▶ **Teks Sumber**:
--------

Selasa, 24 Desember 2013

Keluar dari ‘Jebakan’ Konsumsi

Keluar dari ‘Jebakan’ Konsumsi
Sunarsip ;   Ekonom The Indonesia Economic Intelligence (IEI)
REPUBLIKA,  23 Desember 2013

  

Hampir seluruh proyeksi terkait dengan perekonomian 2014 nadanya serupa. Proyeksi tersebut umumnya menyatakan bahwa perekonomian 2014 diperkirakan relatif tidak jauh berbeda dengan capaian 2013, yaitu tumbuh di bawah enam persen. Proyeksi capaian pertumbuhan ekonomi 2014 yang kurang mengesankan ini terutama disebabkan oleh kinerja investasi dan ekspor belum mampu memberikan kontribusi signifikan.

--------

▶ **Informasi yang Diekstrak**:

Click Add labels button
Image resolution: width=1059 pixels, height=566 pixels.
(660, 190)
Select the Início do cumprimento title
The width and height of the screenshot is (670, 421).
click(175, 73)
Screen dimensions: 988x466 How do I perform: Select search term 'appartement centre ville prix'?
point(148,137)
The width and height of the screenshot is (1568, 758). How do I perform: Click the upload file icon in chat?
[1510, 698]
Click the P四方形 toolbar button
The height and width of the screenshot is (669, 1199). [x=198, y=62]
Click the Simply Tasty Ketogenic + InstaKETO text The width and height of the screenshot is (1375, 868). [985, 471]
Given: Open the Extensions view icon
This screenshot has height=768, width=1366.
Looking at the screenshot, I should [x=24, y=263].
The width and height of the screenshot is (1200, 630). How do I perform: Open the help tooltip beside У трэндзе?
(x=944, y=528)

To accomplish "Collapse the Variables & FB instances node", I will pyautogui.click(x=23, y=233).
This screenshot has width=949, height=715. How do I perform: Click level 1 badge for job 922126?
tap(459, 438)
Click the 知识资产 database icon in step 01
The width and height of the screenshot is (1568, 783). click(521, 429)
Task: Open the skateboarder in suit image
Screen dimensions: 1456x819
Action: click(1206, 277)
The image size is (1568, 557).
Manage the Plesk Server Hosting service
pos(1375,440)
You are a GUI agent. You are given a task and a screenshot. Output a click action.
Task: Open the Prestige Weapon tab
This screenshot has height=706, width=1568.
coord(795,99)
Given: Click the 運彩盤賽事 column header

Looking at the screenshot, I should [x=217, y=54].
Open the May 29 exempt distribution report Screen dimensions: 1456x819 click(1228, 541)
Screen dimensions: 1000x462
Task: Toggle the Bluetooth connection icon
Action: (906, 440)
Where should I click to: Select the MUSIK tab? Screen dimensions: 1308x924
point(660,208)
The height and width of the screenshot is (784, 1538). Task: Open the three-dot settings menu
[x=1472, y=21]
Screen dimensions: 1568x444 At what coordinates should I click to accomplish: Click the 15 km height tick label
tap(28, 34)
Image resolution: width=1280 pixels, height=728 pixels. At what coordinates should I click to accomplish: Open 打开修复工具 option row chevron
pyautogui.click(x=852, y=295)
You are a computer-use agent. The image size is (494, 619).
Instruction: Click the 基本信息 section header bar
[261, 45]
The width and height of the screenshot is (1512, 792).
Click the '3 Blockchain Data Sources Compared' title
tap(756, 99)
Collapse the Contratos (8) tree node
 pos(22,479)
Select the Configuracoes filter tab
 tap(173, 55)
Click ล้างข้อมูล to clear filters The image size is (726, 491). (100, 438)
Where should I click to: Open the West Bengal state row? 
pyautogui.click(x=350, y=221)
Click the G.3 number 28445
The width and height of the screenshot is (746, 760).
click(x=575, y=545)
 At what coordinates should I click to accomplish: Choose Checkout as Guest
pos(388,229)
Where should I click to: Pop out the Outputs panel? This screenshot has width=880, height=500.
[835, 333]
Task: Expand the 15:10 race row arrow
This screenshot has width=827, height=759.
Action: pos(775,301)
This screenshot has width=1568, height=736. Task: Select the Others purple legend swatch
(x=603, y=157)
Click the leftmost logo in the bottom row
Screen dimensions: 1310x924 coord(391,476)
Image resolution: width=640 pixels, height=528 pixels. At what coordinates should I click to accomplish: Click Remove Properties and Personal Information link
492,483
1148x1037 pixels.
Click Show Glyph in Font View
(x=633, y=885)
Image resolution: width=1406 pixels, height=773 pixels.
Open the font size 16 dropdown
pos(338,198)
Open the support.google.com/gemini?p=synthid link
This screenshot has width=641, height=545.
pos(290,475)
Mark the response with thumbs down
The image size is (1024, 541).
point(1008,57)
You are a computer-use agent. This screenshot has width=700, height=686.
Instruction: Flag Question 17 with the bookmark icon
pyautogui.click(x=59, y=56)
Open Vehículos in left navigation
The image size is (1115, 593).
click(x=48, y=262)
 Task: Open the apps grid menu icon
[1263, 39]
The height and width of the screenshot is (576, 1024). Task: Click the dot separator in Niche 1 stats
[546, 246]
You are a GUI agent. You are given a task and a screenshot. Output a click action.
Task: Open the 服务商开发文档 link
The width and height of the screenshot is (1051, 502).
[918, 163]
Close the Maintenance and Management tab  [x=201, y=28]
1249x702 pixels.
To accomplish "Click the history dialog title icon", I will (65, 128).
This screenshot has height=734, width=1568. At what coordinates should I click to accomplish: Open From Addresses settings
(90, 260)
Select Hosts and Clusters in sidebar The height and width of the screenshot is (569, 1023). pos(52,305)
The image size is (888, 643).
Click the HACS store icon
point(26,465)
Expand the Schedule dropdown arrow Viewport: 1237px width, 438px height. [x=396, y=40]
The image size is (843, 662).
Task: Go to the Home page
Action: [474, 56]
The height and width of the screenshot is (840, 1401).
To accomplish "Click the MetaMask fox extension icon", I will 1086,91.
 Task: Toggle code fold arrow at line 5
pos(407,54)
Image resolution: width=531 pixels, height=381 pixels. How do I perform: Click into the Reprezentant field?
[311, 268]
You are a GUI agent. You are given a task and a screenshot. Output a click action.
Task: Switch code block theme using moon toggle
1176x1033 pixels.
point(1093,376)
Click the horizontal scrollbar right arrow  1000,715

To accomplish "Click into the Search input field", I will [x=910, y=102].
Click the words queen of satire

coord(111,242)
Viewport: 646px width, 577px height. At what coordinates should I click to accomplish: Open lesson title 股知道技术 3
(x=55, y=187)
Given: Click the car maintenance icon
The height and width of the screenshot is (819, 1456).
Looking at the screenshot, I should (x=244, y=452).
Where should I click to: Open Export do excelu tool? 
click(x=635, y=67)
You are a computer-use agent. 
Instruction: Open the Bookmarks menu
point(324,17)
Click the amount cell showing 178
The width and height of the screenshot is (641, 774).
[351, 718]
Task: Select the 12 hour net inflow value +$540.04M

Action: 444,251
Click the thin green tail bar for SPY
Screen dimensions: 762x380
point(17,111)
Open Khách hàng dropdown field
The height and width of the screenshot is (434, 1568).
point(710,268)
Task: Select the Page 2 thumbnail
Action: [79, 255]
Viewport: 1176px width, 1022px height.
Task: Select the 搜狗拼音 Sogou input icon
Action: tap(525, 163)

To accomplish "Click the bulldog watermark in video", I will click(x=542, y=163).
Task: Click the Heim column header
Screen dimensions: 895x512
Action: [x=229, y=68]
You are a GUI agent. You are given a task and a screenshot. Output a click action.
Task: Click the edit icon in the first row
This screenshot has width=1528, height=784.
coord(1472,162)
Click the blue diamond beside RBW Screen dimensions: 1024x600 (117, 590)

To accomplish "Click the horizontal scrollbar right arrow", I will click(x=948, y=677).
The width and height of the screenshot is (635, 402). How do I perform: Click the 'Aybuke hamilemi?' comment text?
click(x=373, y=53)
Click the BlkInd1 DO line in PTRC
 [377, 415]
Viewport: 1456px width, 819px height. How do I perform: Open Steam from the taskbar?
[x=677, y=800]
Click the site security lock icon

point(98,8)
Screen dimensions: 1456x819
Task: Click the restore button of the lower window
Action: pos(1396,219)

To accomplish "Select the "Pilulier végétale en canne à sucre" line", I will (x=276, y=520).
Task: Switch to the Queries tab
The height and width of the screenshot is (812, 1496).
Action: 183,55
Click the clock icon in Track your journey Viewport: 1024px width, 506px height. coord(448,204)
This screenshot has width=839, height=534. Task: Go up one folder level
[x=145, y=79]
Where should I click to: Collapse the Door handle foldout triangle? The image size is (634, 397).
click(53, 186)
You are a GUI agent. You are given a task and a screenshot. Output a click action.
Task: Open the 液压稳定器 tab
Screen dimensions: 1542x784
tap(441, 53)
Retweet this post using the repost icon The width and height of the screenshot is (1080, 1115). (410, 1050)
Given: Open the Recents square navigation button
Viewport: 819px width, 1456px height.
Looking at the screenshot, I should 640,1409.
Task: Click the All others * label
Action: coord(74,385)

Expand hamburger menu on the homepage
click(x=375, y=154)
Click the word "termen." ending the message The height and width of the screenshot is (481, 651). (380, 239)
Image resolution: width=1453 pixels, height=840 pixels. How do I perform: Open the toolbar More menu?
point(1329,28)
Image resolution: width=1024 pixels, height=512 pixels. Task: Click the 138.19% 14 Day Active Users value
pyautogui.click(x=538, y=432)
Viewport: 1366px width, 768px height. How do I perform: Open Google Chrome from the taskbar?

--------

▶ **Tugas yang Dikerjakan**: Tulis ulang seluruh teks sumber tentang keluar dari jebakan konsumsi, tanpa mengubah satu kata atau tanda baca pun.

▶ **Jawaban Latihan**:
Selasa, 24 Desember 2013

Keluar dari ‘Jebakan’ Konsumsi

Keluar dari ‘Jebakan’ Konsumsi
Sunarsip ;   Ekonom The Indonesia Economic Intelligence (IEI)
REPUBLIKA,  23 Desember 2013

  

Hampir seluruh proyeksi terkait dengan perekonomian 2014 nadanya serupa. Proyeksi tersebut umumnya menyatakan bahwa perekonomian 2014 diperkirakan relatif tidak jauh berbeda dengan capaian 2013, yaitu tumbuh di bawah enam persen. Proyeksi capaian pertumbuhan ekonomi 2014 yang kurang mengesankan ini terutama disebabkan oleh kinerja investasi dan ekspor belum mampu memberikan kontribusi signifikan.